A write-in candidate for the District 3 Bonner County commissioner’s seat has raised more money than any of the other commission candidates who had filed campaign finance reports as of Tuesday.

Current Bonner County Commissioner Karl Dye has a war chest of more than $27,738 – $7,387 of which he’s raised in the last three weeks.

Dye lost his bid for re-election for the District 3 commissioner’s seat in the May primary to fellow Sandpoint resident Lewis Rich. He announced his write-in candidacy in August.

Rich’s campaign finance report was not available Tuesday, but independent candidate Wayne Stotts has more than $1,577 and Republican Bud Mueller and Democrat Todd Crossett, the candidates for the District 1 commissioner’s seat, have $9,622 and $11,645 in campaign funds, respectively.

In the state legislative elections, the high-rolling District 1B House race in Boundary and Bonner counties continues to be one of the highest-grossing races, with Democratic challenger Steve Elgar raising more than $6,500 in the last three weeks and Priest River Republican Rep. Eric Anderson raking in more than $9,100.

Anderson and Elgar have raised more money than any other candidate in North Idaho, with Elgar posting $54,697 and Anderson $46,617. During the pair’s first showdown in 2004, Elgar raised more than $63,000 – twice as much as Anderson.

This year, Elgar’s the only one to receive a donation from the Idaho Democratic Central Committee. The only other Democrat from the first three district races to crack $1,000 in the past three weeks is Steve Johnson, a candidate for the District 2 Senate seat currently held by Republican Joyce Broadsword. Johnson has brought in about $4,000 – including $2,800 from his own pocket and $250 from Senate Minority Leader Clint Stennett of Ketchum.

The Elgar-Anderson race is the most evenly matched races in the area, financially speaking. District 1 Sen. Shawn Keough of Sandpoint, has out-fundraised her Democratic opponent, Jim Ramsey, nearly 6-1. She has raised more than $15,000 of her $47,785 since the last campaign finance report was filed. Her donations include $1,000 from Senate Majority Leader Bart Davis of Idaho Falls and $500 from Senate President Pro Tem Bob Geddes of Soda Springs.

Ramsey raised just $710 during the last three weeks, bringing his total to $8,557.

Things are more evenly matched in the race for the open Senate seat in District 5, which includes Post Falls, as both candidates have raised more than $25,000.

Republican Jim Hammond has $25,729 in his war chest, which is just $615 more than Democratic challenger Chuck Thomas, who has a total of $25,114.

The difference is much of Thomas’ cash is from his own pocket while Hammond has received donations from a variety of businesses, political action committees and individuals.

Sen. Dick Compton, R-Coeur d’Alene, who is retiring, has given Hammond nearly $2,000, according to the latest sunshine report that documents donations and expenditures through Oct. 22.
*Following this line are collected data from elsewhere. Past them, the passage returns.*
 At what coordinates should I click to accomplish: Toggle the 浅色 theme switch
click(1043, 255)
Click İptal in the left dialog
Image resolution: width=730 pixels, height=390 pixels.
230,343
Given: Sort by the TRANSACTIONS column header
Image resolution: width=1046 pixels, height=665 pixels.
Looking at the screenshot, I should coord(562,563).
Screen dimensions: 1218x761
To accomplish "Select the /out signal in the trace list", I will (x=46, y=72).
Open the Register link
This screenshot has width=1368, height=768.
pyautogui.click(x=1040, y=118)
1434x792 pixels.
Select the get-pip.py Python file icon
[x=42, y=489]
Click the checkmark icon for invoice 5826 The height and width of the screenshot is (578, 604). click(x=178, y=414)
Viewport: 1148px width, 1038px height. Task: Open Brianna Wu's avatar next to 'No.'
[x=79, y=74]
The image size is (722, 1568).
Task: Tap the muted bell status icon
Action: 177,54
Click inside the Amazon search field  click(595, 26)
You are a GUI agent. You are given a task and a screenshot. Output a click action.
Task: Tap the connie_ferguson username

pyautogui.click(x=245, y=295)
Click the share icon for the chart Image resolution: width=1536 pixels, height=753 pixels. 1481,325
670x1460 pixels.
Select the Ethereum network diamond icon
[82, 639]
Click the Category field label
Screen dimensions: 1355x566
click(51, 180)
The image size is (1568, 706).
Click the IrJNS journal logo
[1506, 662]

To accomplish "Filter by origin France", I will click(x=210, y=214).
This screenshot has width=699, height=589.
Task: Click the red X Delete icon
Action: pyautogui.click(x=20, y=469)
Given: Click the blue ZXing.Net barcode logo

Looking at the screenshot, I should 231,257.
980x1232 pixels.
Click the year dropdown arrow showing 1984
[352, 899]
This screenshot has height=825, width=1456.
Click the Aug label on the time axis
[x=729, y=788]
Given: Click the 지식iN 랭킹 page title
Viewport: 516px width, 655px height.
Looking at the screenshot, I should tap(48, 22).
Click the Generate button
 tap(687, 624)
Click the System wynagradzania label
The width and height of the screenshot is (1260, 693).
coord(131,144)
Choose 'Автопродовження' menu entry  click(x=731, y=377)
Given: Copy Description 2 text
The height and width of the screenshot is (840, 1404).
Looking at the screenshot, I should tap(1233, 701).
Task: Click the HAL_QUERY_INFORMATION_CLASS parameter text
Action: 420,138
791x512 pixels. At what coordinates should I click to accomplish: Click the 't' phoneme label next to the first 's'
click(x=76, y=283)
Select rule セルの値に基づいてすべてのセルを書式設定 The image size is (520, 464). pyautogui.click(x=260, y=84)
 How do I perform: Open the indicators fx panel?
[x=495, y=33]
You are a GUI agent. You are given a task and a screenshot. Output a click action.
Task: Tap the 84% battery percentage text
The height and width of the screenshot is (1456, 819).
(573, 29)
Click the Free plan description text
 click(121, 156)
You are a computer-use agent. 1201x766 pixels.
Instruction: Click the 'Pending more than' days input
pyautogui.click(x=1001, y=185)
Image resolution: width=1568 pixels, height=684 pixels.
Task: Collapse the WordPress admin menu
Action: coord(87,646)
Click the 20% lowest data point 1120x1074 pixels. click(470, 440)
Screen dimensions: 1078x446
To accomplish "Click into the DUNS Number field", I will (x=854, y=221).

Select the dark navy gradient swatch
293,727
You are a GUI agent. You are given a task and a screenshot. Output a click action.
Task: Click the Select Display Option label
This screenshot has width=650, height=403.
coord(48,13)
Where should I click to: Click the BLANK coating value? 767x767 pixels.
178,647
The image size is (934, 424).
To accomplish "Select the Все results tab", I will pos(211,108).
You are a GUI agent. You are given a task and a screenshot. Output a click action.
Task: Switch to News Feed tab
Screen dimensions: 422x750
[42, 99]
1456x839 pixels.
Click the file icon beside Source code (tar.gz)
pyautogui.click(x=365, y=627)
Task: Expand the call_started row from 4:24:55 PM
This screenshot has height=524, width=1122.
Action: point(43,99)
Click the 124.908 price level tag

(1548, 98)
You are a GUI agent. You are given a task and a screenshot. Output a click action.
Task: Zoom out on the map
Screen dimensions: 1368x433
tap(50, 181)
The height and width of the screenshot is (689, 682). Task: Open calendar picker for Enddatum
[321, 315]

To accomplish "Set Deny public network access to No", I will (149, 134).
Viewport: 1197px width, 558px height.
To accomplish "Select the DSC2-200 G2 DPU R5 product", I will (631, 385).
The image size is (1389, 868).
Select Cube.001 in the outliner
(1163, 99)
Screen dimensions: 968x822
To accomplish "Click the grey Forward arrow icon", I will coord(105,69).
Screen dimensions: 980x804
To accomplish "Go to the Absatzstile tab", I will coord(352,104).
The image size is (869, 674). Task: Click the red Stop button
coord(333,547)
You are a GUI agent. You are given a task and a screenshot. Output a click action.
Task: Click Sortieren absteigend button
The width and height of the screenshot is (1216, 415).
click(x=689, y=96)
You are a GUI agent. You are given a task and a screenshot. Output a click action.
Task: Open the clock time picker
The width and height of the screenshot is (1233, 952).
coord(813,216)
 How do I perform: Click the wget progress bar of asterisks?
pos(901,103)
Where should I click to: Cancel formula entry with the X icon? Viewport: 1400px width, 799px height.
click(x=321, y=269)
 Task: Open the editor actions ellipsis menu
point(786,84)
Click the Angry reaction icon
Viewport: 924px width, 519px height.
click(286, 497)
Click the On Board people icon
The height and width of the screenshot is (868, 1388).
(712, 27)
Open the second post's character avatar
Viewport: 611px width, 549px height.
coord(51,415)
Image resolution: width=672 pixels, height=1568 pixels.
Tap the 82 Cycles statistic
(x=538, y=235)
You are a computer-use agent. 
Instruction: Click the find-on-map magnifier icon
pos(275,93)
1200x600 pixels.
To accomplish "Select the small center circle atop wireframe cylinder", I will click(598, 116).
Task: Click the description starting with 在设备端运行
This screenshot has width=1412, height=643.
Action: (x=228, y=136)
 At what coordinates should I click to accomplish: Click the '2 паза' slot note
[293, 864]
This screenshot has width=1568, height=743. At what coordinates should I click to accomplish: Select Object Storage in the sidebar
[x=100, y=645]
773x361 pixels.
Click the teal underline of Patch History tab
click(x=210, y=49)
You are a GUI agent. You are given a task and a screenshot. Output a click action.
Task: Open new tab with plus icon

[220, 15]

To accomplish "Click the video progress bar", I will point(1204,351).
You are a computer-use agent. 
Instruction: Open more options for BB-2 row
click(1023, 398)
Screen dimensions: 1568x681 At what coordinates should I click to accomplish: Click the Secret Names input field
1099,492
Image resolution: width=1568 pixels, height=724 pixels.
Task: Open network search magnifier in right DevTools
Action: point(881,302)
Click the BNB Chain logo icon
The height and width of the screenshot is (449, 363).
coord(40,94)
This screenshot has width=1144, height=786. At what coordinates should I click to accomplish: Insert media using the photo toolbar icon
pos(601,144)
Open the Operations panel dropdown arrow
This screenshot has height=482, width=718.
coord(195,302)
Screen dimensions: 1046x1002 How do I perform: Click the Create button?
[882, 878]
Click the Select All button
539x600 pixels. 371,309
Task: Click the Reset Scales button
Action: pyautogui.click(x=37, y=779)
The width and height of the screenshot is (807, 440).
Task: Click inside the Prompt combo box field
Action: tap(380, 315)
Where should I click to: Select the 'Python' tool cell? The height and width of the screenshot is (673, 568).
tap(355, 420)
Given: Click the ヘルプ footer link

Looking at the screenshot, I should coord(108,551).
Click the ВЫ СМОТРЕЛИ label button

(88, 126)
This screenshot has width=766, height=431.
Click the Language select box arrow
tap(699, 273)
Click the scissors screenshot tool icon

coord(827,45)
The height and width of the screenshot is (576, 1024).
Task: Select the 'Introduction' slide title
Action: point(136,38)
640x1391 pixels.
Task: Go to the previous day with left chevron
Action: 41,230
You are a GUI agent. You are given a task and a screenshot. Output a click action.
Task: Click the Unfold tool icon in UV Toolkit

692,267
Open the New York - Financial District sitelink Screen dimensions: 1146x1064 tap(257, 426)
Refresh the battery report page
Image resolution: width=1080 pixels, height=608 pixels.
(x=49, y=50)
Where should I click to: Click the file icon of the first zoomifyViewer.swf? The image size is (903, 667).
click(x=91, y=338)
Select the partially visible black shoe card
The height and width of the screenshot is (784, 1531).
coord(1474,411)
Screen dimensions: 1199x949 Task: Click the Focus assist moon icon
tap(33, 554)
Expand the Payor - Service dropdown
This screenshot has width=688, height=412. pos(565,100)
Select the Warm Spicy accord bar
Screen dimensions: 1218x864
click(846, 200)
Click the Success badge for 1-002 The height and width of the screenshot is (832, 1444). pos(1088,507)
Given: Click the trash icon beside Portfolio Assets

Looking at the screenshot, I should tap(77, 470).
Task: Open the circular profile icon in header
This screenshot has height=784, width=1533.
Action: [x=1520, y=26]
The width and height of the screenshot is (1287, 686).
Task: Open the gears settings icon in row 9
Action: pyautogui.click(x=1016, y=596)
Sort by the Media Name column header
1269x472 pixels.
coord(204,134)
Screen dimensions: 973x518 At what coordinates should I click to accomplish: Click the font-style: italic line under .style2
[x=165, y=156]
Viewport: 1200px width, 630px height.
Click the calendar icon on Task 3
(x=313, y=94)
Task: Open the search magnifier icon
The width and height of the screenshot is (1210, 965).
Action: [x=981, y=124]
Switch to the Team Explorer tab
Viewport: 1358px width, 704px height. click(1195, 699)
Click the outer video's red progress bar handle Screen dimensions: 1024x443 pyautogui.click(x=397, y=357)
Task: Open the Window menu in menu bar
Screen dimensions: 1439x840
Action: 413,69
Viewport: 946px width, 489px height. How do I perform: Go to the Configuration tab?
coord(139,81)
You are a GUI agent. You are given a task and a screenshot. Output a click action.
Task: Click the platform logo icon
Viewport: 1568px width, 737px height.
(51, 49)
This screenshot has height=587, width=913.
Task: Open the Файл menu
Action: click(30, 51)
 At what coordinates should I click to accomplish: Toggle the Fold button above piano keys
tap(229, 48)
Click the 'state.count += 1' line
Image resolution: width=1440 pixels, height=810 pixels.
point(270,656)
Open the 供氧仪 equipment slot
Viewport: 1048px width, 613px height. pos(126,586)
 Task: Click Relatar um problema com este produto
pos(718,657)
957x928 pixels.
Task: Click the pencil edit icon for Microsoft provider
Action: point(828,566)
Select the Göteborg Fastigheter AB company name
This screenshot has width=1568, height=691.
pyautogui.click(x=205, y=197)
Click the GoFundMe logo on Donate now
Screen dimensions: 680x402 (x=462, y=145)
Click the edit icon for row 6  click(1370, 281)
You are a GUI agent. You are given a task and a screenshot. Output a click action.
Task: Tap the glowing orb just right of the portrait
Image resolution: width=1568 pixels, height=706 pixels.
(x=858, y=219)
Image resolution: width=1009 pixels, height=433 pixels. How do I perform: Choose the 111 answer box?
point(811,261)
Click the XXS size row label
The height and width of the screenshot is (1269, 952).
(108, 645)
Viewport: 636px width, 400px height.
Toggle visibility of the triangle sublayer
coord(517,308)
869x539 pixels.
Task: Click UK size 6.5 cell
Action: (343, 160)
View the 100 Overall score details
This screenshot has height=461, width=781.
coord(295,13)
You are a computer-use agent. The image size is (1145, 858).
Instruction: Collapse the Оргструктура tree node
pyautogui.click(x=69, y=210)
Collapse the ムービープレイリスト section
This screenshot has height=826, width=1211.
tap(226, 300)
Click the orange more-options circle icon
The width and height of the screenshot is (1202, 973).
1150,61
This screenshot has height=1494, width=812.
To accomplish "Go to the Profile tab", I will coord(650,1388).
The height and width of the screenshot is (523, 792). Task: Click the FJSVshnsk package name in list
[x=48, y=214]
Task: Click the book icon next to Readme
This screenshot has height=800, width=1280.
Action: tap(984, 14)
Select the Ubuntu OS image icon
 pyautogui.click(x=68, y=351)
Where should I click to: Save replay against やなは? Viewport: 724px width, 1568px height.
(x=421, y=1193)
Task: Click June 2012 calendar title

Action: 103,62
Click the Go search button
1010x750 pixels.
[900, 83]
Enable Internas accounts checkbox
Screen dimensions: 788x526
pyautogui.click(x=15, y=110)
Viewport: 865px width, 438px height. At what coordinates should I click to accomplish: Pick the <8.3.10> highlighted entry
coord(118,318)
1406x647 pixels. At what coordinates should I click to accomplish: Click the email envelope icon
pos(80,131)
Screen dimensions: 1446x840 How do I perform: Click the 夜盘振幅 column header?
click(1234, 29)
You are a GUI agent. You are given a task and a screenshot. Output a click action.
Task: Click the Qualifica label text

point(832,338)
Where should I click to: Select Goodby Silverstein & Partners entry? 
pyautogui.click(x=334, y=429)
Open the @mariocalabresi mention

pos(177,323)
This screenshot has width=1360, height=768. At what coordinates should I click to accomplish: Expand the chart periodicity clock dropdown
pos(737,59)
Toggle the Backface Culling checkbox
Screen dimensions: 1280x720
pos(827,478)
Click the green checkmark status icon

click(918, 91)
Hammond, the recently retired Post Falls city administrator, has spent a total of $18,863 on billboards and advertisements, including $6,486 to Coeur d’Alene’s Savvy Marketing.

Thomas, a retired Coeur d’Alene firefighter, has spent a total of $22,970 on advertising.

In District 4, which includes Coeur d’Alene, Democrat Rep. George Sayler has raised $20,000 more than his Republican challenger, Sharon Culbreth.

Sayler has a total of $34,687 while political newcomer Culbreth has $14,565. Sayler’s donations are from a mix of individuals, businesses and political action committees such as $300 from the Idaho Consumer-Owned Utilities Association PAC.

He has spent a total of $19,405 on advertisements and postage.

Culbreth received money from Rep. Dick Harwood, R-St. Maries, and $500 from local car dealer Darrel Sims. She has spent a total of $7,235.

In the race for the Kootenai County Commission, Republican Todd Tondee has raised a total of $4,448, while independent challenger Tom Macy has raised less than $100.

Tondee, who ousted Commission Chairman Gus Johnson in the May Republican primary, received a $1,000 donation from Concerned Businesses of North Idaho and $250 from Avista Corp. He has spent a total of $1,700.